Exercise directions. Lines containing "Materials" should be pulled from the material below.
↓↓↓
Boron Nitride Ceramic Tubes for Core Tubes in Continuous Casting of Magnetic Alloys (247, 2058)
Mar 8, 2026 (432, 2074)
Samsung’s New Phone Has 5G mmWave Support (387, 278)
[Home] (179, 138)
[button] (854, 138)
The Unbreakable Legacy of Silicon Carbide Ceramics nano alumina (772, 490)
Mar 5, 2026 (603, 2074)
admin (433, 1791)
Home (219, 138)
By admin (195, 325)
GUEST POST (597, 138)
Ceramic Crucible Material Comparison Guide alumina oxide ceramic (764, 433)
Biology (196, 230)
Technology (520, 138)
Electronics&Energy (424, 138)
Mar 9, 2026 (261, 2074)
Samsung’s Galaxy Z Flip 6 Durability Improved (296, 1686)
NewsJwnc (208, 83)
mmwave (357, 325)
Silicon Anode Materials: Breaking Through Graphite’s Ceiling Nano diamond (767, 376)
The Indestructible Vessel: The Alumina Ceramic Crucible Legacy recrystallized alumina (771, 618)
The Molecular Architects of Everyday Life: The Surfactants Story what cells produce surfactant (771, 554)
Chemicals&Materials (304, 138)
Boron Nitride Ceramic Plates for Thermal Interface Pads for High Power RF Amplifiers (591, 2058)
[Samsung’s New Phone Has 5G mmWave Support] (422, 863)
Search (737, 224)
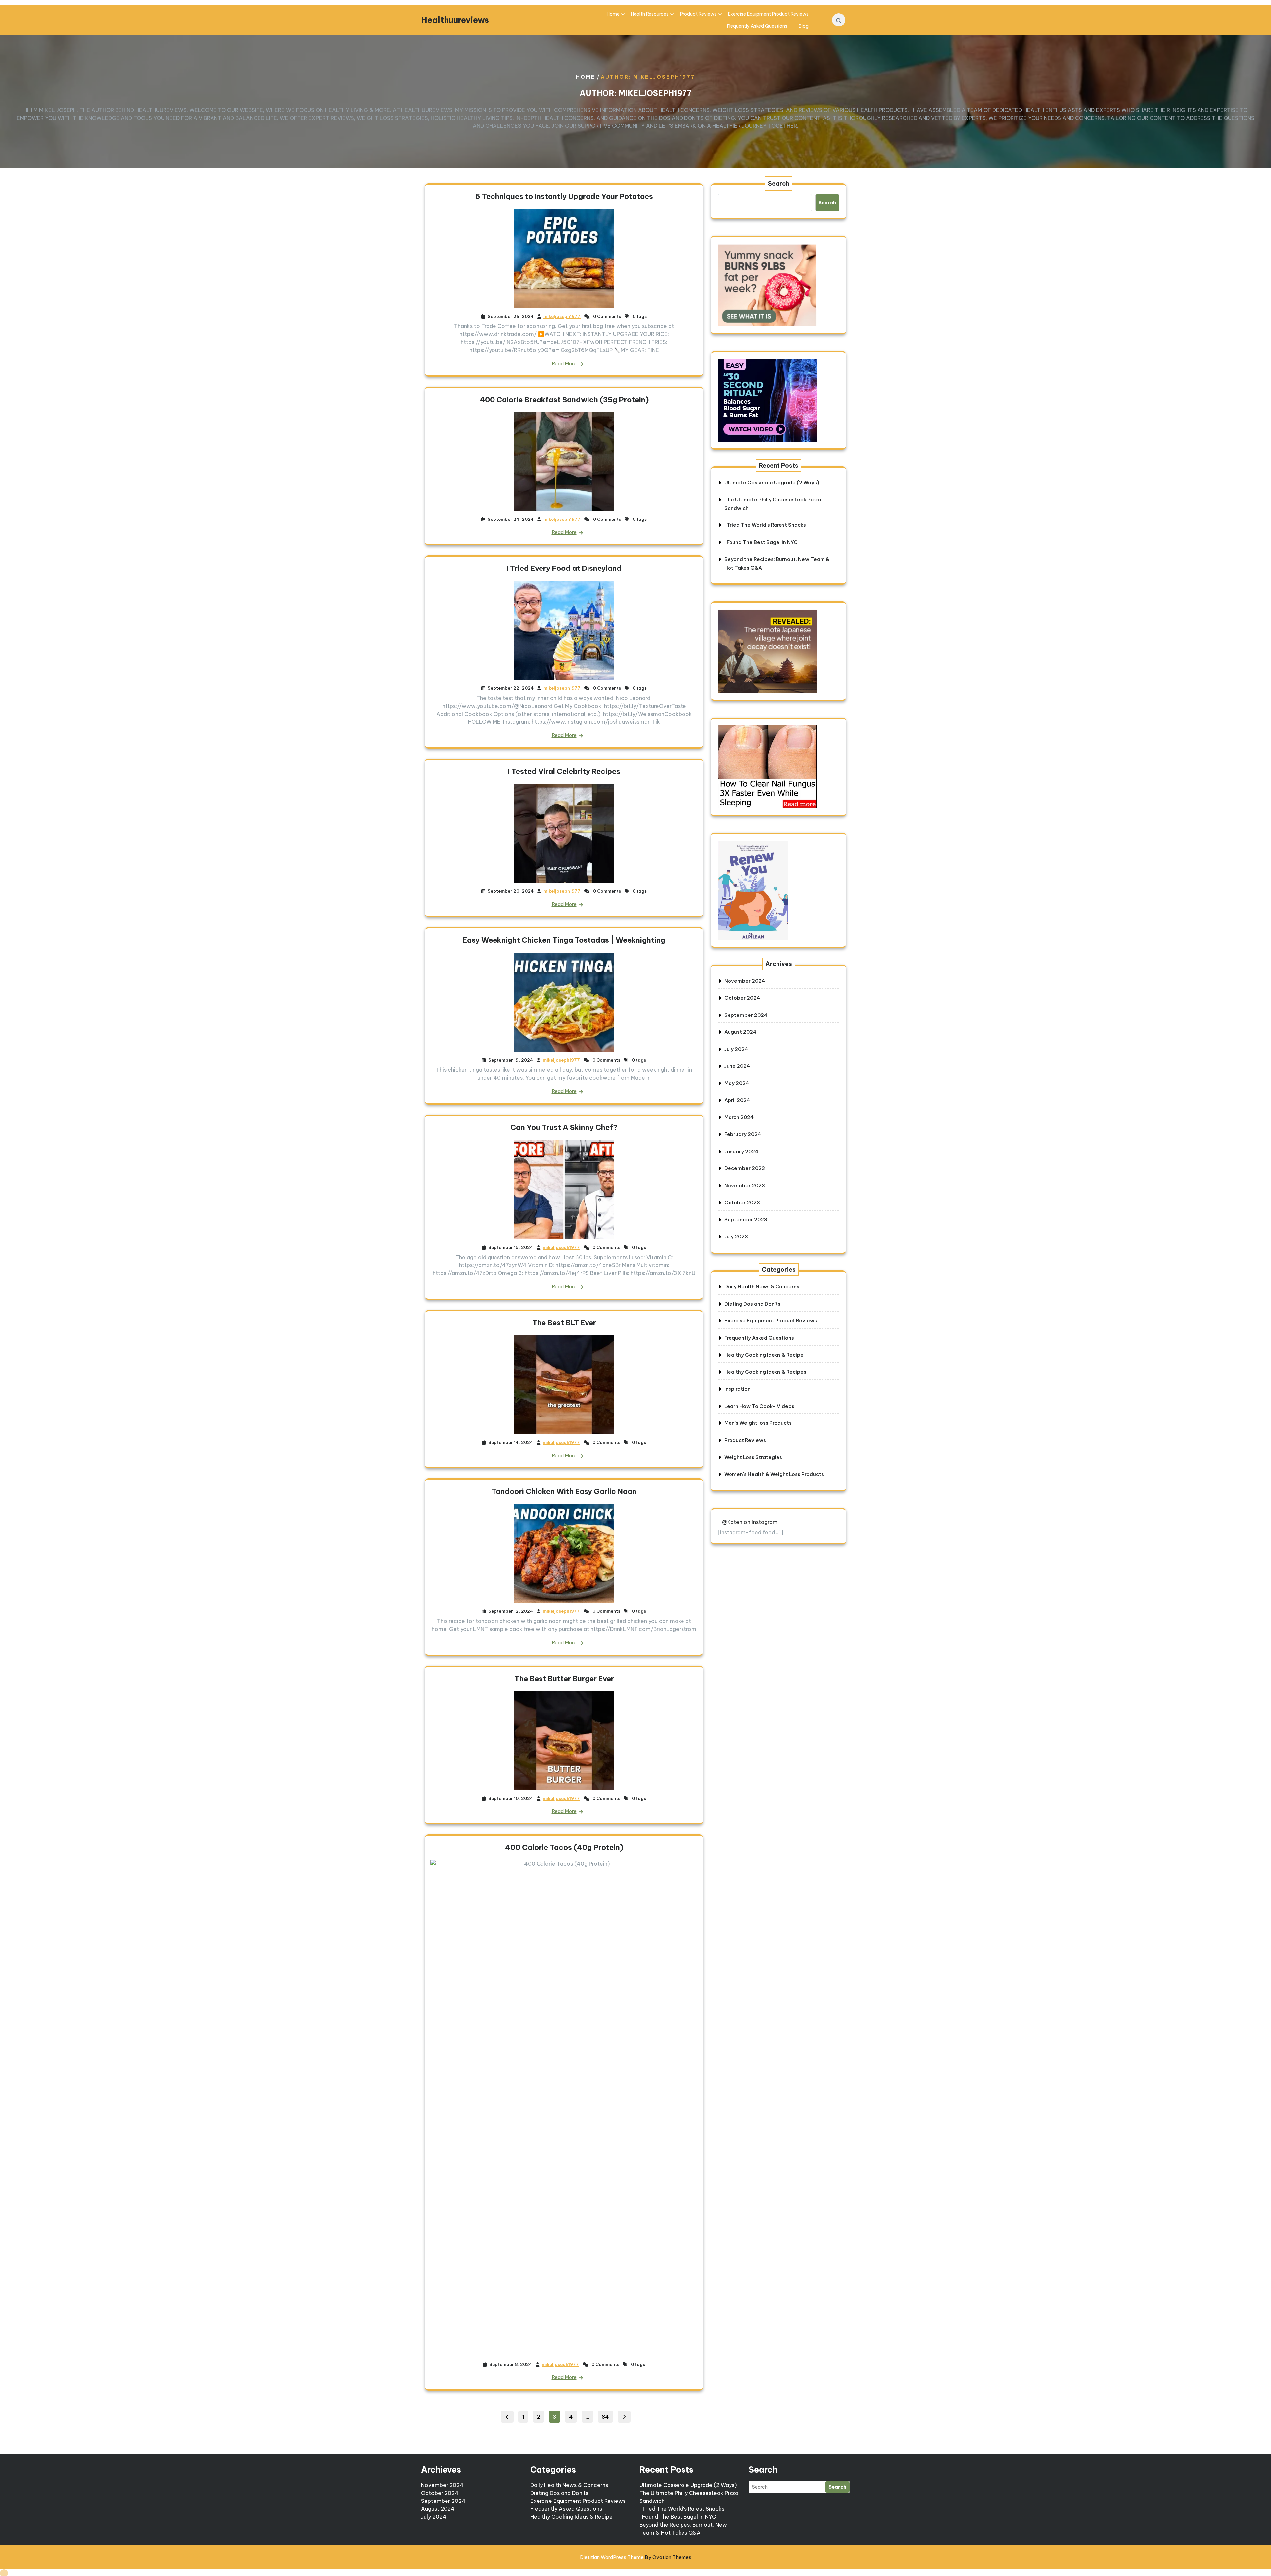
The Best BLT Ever (564, 1322)
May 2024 (736, 1083)
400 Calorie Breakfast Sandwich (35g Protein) (564, 399)
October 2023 (742, 1202)
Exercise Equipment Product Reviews (768, 14)
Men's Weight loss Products (758, 1423)
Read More (564, 363)
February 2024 (742, 1134)
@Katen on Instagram (749, 1522)
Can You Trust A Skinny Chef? (564, 1127)
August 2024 (740, 1032)
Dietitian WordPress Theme (635, 2557)
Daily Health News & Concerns (761, 1286)
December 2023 (744, 1168)
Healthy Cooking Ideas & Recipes (765, 1372)
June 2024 (737, 1066)
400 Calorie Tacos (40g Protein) (564, 1847)
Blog (804, 26)
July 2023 (736, 1236)
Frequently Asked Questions (757, 26)
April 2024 (737, 1100)
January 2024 (741, 1151)
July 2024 (736, 1049)
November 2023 (744, 1185)
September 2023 (745, 1219)
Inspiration (737, 1389)
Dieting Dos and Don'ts (752, 1304)
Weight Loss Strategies (753, 1457)
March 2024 (739, 1117)
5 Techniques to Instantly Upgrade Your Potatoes (564, 196)
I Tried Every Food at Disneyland (564, 568)
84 (607, 2415)
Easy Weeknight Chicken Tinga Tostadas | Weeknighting (564, 940)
↑↑↑
Task answer.
Silicon Anode Materials: Breaking Through Graphite’s Ceiling Nano diamond (767, 376)
Chemicals&Materials (304, 138)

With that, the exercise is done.